> _SHORT EXERCISE A_: Copy out the Text-Fabric setup text word for word, from start to finish.

First you need to [install the text-fabric package](https://github.com/ETCBC/text-fabric/wiki#install). Uncomment and run the bash script below to install it. If you need `sudo`, you have to run the command directly in terminal. 

In [13]:
#%%bash
#pip install text-fabric

Next we need to download the data. Specify the directory where you would like the data:

In [14]:
data_dir = '/Users/Cody/Desktop' # specify your directory here

Now we initiate the download. Uncomment and run the bash script below:

In [15]:
#%%bash -s "$data_dir"
#cd $1
#git clone https://github.com/ETCBC/text-fabric-data

We're ready to access and process the Hebrew data in Text-Fabric!

First we need to get the processing object, `Fabric`, from the tf.fabric module:

In [16]:
from tf.fabric import Fabric

We instantiate the Fabric object, and pass it the `locations` and `modules` keyword argument. `locations` tells the processor where the data is. `modules` tells it which language and database module to load. The values are strings containing the directory paths.

> _SHORT EXERCISE B_: From the entries below, duplicate the section that opens with the line containing "Given: Click the comment count number 0" and closes with the line containing "Action: point(470,72)", both ends included.

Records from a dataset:
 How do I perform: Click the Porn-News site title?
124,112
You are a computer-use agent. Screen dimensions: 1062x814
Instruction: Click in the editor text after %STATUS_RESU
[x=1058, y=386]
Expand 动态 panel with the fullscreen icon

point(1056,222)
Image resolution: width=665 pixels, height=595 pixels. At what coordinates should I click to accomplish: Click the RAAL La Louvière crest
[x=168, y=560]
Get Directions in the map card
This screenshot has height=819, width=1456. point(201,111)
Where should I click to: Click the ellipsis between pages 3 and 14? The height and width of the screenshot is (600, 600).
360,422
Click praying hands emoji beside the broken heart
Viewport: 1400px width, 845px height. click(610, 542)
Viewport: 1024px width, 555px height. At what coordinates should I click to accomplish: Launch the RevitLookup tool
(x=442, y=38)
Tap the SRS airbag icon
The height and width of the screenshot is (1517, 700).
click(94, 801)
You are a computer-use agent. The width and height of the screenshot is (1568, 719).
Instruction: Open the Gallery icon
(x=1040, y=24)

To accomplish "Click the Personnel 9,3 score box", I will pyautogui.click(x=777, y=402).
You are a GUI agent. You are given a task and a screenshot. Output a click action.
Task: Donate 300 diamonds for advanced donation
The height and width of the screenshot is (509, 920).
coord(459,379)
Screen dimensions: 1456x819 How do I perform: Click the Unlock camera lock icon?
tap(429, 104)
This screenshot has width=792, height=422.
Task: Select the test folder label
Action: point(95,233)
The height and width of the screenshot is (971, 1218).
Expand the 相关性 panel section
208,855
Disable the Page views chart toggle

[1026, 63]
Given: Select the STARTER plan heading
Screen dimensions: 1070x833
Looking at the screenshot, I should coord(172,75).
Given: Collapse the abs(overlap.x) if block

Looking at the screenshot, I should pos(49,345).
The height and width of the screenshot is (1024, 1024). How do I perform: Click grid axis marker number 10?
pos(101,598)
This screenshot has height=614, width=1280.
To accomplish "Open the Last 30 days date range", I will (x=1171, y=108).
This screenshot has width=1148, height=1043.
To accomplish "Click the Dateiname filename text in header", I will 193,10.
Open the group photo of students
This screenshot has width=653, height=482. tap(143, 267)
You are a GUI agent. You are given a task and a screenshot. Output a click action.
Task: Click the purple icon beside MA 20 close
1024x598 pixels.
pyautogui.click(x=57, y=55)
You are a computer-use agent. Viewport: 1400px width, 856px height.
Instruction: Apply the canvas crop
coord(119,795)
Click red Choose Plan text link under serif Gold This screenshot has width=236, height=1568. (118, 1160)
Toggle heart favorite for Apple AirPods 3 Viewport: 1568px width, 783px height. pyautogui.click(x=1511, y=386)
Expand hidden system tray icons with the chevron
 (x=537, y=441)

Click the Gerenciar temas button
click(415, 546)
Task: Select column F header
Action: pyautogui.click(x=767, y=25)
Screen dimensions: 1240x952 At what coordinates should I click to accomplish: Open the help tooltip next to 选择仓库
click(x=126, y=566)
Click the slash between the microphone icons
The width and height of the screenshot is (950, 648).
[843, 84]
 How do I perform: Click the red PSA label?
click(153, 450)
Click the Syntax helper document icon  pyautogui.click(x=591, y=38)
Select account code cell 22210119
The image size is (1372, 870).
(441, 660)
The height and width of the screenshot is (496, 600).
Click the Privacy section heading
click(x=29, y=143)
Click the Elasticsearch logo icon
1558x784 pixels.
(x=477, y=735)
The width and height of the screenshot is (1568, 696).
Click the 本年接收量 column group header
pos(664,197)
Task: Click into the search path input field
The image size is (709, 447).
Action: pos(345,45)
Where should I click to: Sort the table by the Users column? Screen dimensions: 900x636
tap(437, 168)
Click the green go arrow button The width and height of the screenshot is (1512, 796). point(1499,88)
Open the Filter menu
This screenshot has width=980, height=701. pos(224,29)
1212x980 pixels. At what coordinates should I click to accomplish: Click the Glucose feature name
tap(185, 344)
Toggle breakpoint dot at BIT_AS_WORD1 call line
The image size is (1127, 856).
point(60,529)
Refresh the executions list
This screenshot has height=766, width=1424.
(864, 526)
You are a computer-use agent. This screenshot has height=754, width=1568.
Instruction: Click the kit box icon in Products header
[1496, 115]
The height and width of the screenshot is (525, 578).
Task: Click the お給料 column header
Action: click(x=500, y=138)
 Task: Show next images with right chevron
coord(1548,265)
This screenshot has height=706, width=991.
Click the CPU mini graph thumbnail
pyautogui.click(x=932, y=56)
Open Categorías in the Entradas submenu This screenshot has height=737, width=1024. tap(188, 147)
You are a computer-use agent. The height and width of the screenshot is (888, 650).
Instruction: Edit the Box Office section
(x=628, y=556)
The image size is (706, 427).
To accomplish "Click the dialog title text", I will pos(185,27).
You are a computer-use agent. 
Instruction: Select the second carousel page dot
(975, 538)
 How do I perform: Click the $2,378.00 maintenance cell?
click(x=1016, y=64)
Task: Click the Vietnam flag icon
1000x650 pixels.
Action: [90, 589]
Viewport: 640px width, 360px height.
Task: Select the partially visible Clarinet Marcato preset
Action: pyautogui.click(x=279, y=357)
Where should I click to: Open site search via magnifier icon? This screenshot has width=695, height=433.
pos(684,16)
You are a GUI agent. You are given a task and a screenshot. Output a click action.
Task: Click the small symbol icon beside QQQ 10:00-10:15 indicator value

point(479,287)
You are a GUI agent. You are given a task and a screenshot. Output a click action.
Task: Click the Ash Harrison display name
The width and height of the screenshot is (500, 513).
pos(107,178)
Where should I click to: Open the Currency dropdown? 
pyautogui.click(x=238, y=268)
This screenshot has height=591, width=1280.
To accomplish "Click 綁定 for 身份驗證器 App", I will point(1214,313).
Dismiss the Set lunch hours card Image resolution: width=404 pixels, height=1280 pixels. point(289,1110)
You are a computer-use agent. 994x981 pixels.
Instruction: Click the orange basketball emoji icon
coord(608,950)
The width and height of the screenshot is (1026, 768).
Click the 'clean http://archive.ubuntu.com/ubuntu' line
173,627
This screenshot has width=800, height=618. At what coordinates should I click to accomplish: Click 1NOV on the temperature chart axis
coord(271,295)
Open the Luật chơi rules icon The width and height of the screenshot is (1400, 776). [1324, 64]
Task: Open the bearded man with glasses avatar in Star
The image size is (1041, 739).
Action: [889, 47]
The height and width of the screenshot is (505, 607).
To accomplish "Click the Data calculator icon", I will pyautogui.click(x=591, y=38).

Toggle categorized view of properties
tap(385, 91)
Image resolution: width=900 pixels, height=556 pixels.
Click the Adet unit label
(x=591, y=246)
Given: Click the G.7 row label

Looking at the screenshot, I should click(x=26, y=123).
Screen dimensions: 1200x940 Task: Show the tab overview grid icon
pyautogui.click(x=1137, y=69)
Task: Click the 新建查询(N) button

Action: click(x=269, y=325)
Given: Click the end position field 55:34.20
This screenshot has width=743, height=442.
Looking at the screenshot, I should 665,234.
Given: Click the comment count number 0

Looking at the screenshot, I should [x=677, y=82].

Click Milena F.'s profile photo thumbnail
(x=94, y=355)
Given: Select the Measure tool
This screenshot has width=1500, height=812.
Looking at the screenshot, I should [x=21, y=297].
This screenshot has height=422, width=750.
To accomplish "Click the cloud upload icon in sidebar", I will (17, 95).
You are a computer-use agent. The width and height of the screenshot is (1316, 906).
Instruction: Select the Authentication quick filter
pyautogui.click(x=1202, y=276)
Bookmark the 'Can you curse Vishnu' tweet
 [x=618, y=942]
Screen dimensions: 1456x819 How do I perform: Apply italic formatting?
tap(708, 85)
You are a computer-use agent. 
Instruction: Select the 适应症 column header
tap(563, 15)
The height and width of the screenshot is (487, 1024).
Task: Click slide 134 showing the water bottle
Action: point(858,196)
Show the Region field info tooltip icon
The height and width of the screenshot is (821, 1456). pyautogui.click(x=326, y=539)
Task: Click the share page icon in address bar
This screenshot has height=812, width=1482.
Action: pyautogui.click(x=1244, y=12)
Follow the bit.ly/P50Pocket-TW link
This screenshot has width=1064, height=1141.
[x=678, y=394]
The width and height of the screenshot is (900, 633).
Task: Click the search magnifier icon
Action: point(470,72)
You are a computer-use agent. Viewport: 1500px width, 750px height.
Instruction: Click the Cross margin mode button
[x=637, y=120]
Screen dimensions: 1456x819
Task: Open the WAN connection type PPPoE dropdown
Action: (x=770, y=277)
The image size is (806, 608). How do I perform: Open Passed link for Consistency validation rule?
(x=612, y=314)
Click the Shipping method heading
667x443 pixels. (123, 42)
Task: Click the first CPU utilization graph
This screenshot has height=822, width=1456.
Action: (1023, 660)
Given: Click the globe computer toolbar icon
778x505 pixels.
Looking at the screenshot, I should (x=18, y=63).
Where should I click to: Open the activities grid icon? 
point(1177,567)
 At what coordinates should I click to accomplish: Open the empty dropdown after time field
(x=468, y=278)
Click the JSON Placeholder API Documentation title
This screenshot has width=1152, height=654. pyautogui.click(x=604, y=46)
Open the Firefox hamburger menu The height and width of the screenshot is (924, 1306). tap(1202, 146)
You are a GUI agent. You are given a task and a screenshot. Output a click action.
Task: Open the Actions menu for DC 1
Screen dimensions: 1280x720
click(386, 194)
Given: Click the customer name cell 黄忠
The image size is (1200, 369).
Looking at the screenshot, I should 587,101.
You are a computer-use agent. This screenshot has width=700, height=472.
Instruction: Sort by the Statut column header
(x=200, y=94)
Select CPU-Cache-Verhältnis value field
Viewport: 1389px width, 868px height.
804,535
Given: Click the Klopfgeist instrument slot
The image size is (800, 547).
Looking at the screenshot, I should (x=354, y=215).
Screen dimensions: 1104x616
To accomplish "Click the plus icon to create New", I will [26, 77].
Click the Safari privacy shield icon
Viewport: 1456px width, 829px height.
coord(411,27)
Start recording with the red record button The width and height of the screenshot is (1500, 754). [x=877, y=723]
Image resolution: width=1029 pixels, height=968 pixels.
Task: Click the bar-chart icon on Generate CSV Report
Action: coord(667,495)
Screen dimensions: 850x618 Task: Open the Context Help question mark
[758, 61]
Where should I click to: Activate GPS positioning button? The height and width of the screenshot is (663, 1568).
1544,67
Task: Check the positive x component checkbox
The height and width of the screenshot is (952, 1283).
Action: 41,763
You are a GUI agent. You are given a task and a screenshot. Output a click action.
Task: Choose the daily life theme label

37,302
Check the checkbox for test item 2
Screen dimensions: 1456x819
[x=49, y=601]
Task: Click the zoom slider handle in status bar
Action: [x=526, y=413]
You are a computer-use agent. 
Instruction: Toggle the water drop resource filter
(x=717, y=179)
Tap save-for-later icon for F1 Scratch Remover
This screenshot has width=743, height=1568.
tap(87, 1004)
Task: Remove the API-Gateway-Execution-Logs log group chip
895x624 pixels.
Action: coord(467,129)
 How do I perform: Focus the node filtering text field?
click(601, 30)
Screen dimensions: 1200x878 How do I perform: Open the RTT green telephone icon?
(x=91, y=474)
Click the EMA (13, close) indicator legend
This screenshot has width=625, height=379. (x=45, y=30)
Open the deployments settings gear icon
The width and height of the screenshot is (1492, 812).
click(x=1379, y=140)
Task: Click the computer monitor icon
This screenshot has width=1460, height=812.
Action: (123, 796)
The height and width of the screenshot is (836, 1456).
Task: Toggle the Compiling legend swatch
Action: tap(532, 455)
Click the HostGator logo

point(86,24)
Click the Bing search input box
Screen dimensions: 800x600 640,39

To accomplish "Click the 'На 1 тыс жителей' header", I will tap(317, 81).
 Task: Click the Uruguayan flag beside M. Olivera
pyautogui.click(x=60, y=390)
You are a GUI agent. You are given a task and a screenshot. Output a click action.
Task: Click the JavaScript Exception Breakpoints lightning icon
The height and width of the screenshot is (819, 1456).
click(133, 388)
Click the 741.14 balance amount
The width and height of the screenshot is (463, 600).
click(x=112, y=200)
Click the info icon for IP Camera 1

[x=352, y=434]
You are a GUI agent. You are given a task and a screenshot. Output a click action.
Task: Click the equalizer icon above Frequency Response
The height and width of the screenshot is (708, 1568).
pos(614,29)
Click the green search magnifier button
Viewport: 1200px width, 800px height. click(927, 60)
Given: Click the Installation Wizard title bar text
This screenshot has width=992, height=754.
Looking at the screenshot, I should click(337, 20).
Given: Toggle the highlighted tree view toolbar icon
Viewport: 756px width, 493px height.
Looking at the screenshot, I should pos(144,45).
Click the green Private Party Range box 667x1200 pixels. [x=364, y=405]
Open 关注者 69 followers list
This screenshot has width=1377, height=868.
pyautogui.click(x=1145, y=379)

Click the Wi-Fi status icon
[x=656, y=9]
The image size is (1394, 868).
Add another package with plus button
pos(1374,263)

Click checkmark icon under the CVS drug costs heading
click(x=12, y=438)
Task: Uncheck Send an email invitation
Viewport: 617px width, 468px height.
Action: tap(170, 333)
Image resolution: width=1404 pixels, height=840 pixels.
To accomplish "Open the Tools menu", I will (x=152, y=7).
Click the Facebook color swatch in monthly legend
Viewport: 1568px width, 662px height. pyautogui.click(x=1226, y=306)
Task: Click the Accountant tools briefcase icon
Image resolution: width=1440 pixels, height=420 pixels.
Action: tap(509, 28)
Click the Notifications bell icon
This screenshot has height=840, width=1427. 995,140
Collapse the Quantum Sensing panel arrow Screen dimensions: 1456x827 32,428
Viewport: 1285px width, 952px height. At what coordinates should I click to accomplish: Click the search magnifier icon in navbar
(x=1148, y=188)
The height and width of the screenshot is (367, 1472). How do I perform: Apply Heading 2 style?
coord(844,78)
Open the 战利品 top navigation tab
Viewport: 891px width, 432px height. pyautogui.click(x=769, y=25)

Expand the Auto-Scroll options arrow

> _FULL SOLUTION A_:
First you need to [install the text-fabric package](https://github.com/ETCBC/text-fabric/wiki#install). Uncomment and run the bash script below to install it. If you need `sudo`, you have to run the command directly in terminal. 

In [13]:
#%%bash
#pip install text-fabric

Next we need to download the data. Specify the directory where you would like the data:

In [14]:
data_dir = '/Users/Cody/Desktop' # specify your directory here

Now we initiate the download. Uncomment and run the bash script below:

In [15]:
#%%bash -s "$data_dir"
#cd $1
#git clone https://github.com/ETCBC/text-fabric-data

We're ready to access and process the Hebrew data in Text-Fabric!

First we need to get the processing object, `Fabric`, from the tf.fabric module:

In [16]:
from tf.fabric import Fabric

We instantiate the Fabric object, and pass it the `locations` and `modules` keyword argument. `locations` tells the processor where the data is. `modules` tells it which language and database module to load. The values are strings containing the directory paths.

> _FULL SOLUTION B_:
Given: Click the comment count number 0

Looking at the screenshot, I should [x=677, y=82].

Click Milena F.'s profile photo thumbnail
(x=94, y=355)
Given: Select the Measure tool
This screenshot has width=1500, height=812.
Looking at the screenshot, I should [x=21, y=297].
This screenshot has height=422, width=750.
To accomplish "Click the cloud upload icon in sidebar", I will (17, 95).
You are a computer-use agent. The width and height of the screenshot is (1316, 906).
Instruction: Select the Authentication quick filter
pyautogui.click(x=1202, y=276)
Bookmark the 'Can you curse Vishnu' tweet
 [x=618, y=942]
Screen dimensions: 1456x819 How do I perform: Apply italic formatting?
tap(708, 85)
You are a computer-use agent. 
Instruction: Select the 适应症 column header
tap(563, 15)
The height and width of the screenshot is (487, 1024).
Task: Click slide 134 showing the water bottle
Action: point(858,196)
Show the Region field info tooltip icon
The height and width of the screenshot is (821, 1456). pyautogui.click(x=326, y=539)
Task: Click the share page icon in address bar
This screenshot has height=812, width=1482.
Action: pyautogui.click(x=1244, y=12)
Follow the bit.ly/P50Pocket-TW link
This screenshot has width=1064, height=1141.
[x=678, y=394]
The width and height of the screenshot is (900, 633).
Task: Click the search magnifier icon
Action: point(470,72)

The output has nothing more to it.